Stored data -
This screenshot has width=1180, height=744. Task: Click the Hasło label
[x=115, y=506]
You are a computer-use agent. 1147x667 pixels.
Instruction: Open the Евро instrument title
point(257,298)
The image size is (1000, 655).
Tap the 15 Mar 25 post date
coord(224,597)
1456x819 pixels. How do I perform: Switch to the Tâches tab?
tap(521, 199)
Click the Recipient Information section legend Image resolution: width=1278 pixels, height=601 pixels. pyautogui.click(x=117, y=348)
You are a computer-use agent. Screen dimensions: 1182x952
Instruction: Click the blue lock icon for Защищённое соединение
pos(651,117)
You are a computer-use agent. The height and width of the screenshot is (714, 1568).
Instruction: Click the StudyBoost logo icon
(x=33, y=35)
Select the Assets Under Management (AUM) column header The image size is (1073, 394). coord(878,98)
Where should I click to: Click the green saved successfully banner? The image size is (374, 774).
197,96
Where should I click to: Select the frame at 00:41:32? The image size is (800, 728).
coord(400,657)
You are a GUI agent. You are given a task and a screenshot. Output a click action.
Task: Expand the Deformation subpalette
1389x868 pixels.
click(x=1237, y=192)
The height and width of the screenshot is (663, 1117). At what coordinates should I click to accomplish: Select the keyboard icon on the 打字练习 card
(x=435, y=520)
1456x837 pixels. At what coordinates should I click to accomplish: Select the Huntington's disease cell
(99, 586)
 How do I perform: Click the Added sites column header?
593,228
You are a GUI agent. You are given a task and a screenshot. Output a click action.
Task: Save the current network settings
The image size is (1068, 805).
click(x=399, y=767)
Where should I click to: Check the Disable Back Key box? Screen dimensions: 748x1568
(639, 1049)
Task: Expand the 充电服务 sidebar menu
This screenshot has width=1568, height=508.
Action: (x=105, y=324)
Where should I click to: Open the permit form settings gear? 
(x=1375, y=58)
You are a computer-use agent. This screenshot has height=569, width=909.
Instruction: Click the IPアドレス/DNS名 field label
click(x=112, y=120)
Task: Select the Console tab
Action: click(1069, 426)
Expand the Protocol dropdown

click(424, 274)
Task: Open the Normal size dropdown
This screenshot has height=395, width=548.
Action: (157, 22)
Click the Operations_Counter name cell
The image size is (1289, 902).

Exercise goal - Report every line in the data that holds "agent", copying each one.

Solved exercise -
You are a computer-use agent. 1147x667 pixels.
You are a computer-use agent. Screen dimensions: 1182x952
You are a computer-use agent. The height and width of the screenshot is (714, 1568).
You are a GUI agent. You are given a task and a screenshot. Output a click action.
You are a GUI agent. You are given a task and a screenshot. Output a click action.
You are a computer-use agent. This screenshot has height=569, width=909.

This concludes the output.